2. **Finding the "Radii" (how wide or tall it is):**
* For the `x` part: We have `(x+2)^2`. It's like it's divided by `1` (because anything divided by 1 is itself!). So, the number under `x` is `1`. To find the "x-radius," we take the square root of that number, which is `sqrt(1) = 1`. So, from the center, the shape stretches 1 unit to the left and 1 unit to the right.
* For the `y` part: We have `(y+4)^2` divided by `1/4`. Dividing by `1/4` is the same as multiplying by `4`! So, the number under `(y+4)^2` is `1/4`. To find the "y-radius," we take the square root of that number, which is `sqrt(1/4) = 1/2`. So, from the center, the shape stretches 1/2 unit up and 1/2 unit down.

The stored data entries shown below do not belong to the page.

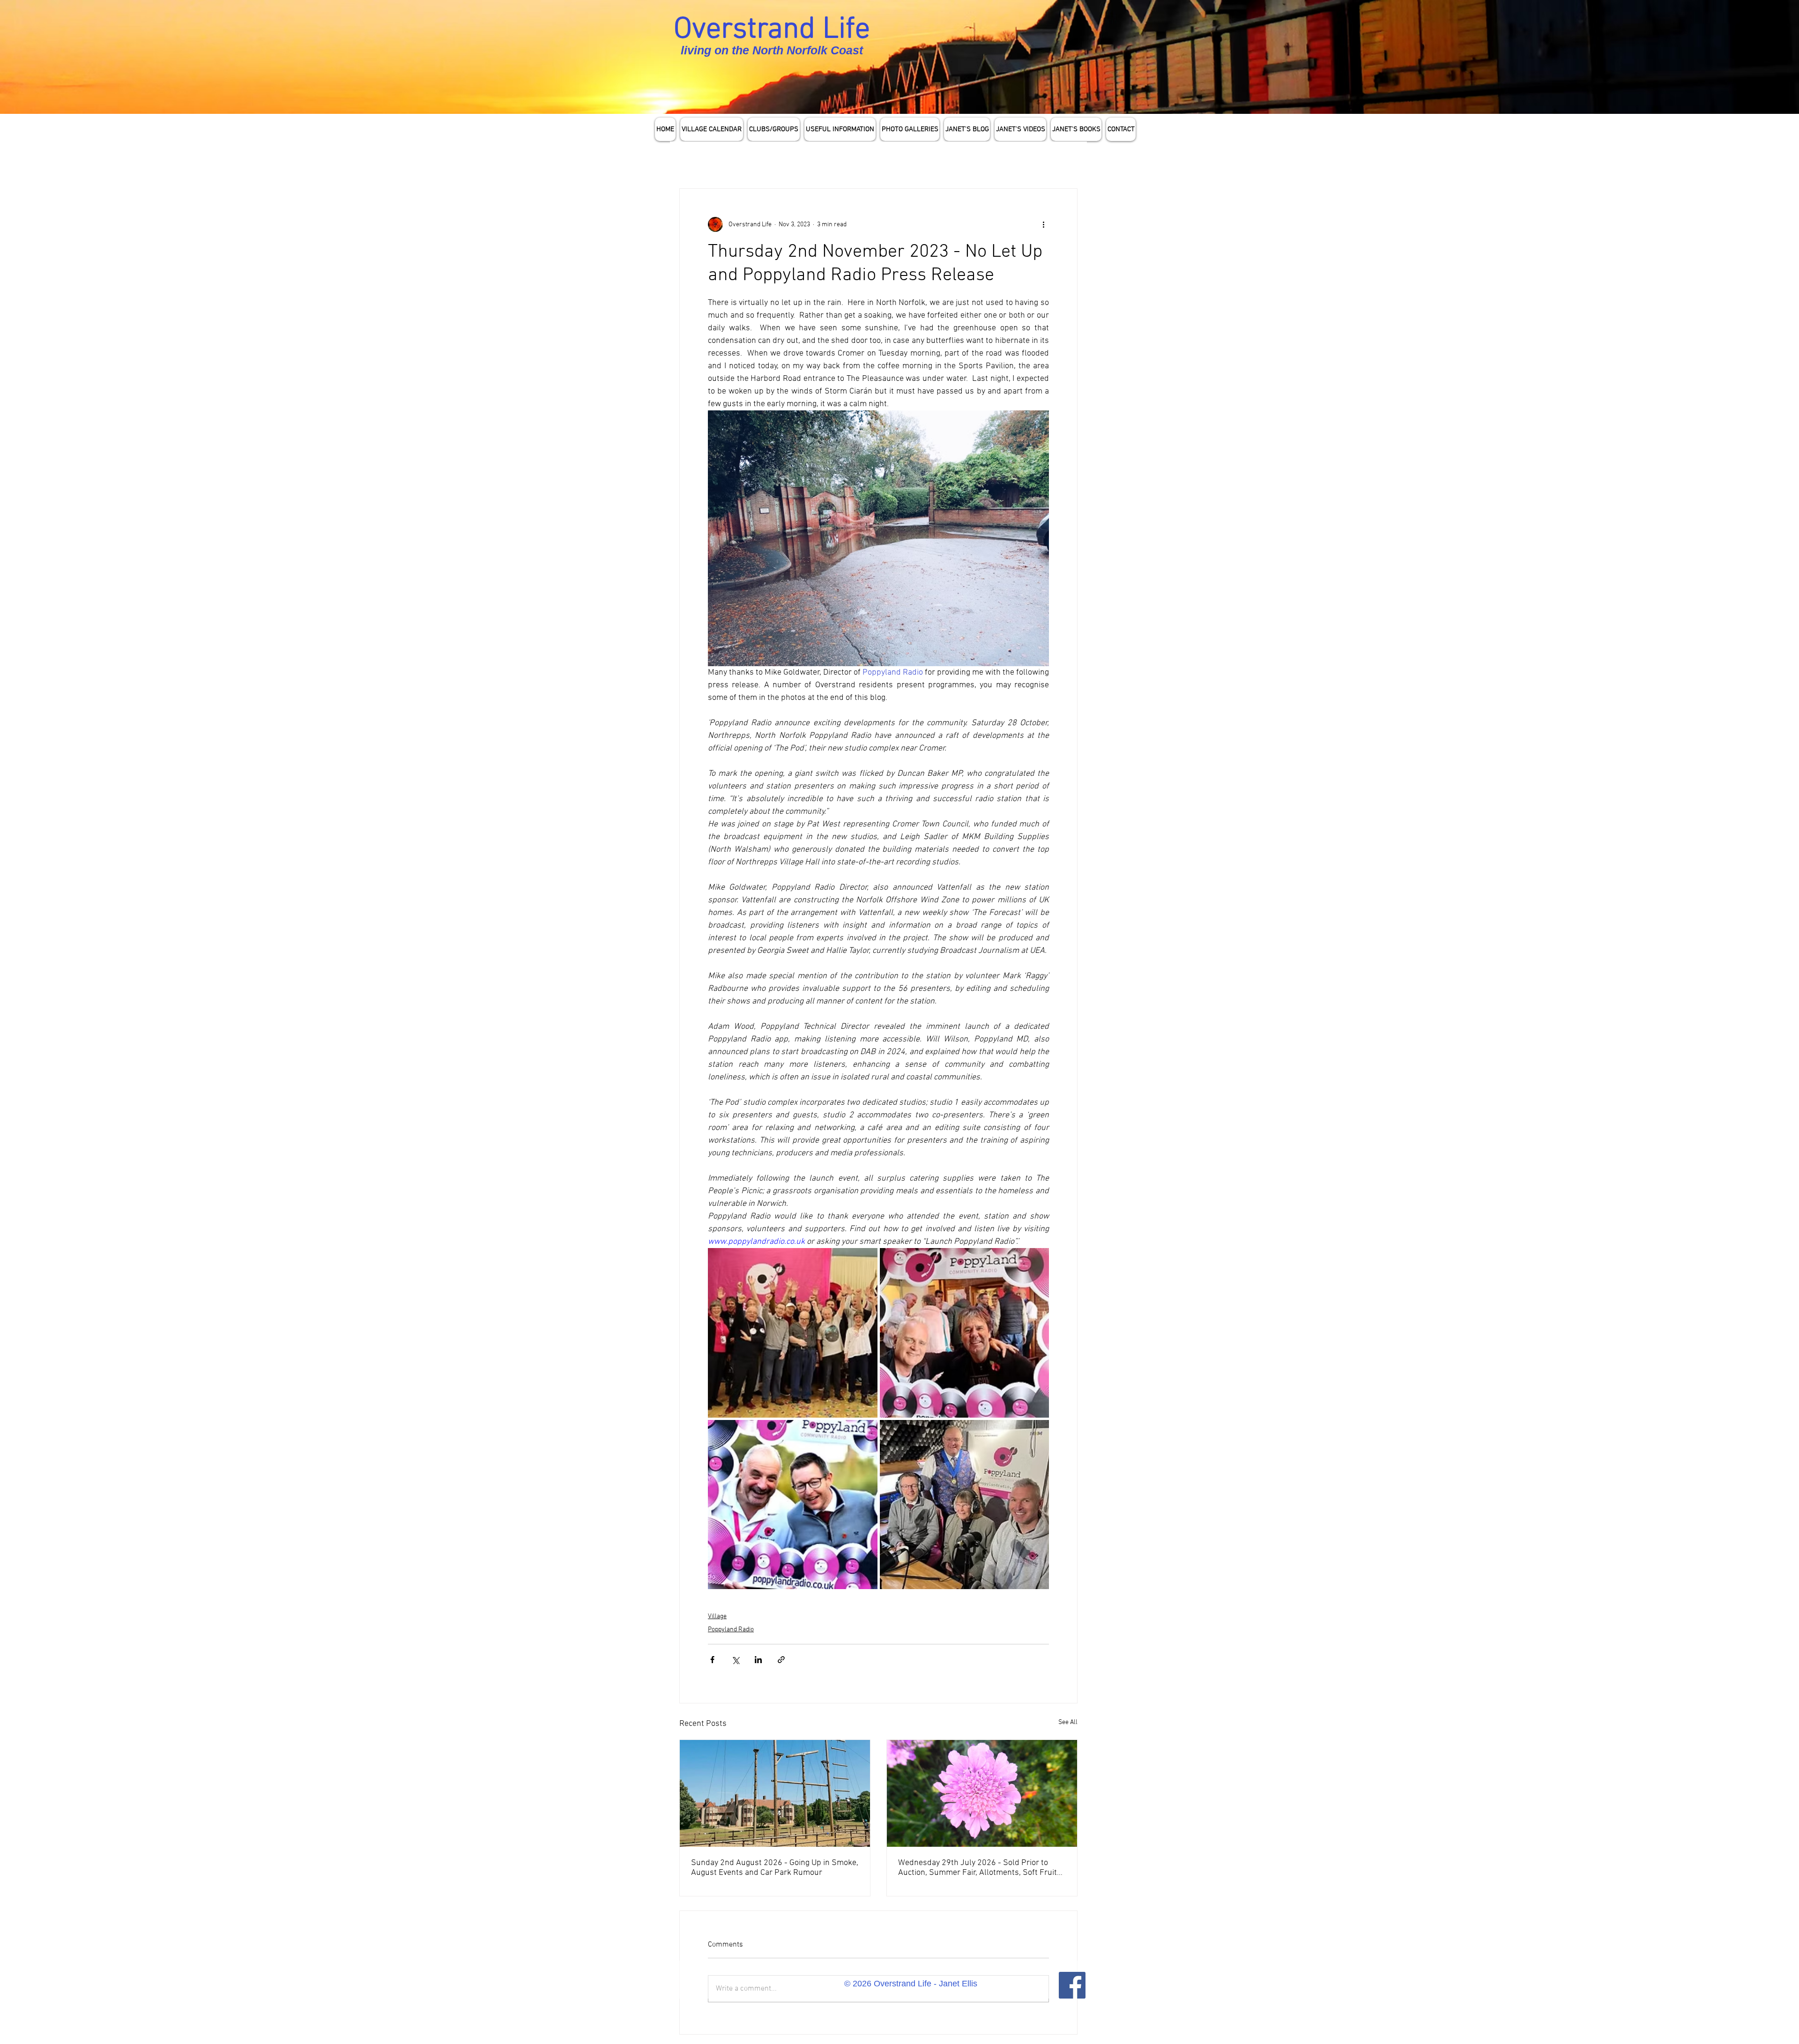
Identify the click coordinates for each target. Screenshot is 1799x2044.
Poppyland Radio (731, 1630)
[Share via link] (781, 1659)
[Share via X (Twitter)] (735, 1659)
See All (1068, 1722)
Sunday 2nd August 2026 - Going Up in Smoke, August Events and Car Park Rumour (774, 1868)
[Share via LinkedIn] (758, 1659)
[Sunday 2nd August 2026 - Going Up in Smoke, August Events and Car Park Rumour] (775, 1793)
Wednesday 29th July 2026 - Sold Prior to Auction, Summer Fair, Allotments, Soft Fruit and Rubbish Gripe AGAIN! (977, 1868)
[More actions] (1043, 224)
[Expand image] (792, 1333)
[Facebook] (1072, 1985)
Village (717, 1616)
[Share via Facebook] (712, 1659)
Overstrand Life (772, 30)
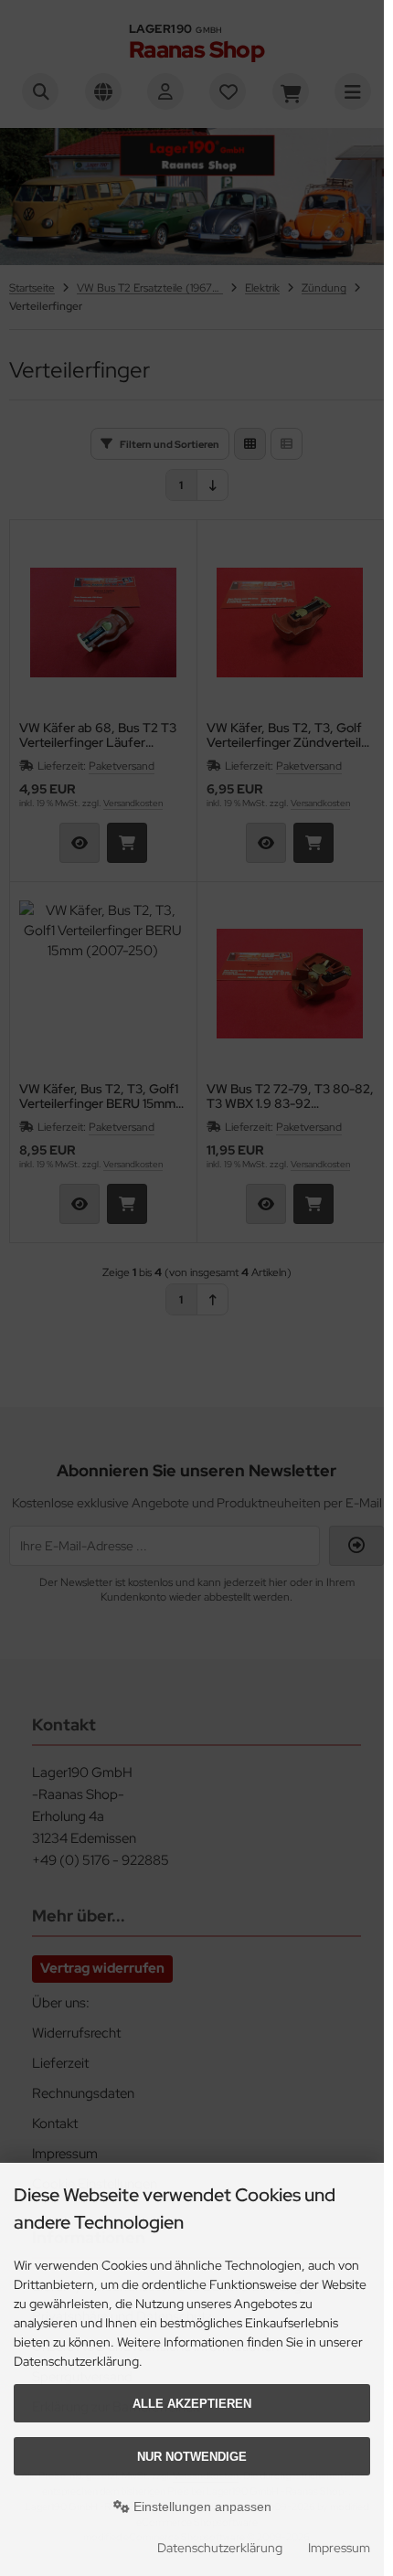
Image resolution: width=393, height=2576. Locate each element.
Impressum (339, 2547)
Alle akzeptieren (192, 2404)
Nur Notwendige (192, 2457)
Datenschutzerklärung (219, 2547)
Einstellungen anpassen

3. **Putting it Together:** Since the "x-radius" (1) is different from the "y-radius" (1/2), this isn't a perfect circle. It's like a squashed or stretched circle, which we call an **ellipse**! It's centered at `(-2, -4)`, and it's wider horizontally (by 1 unit from the center) than it is tall vertically (by 1/2 unit from the center).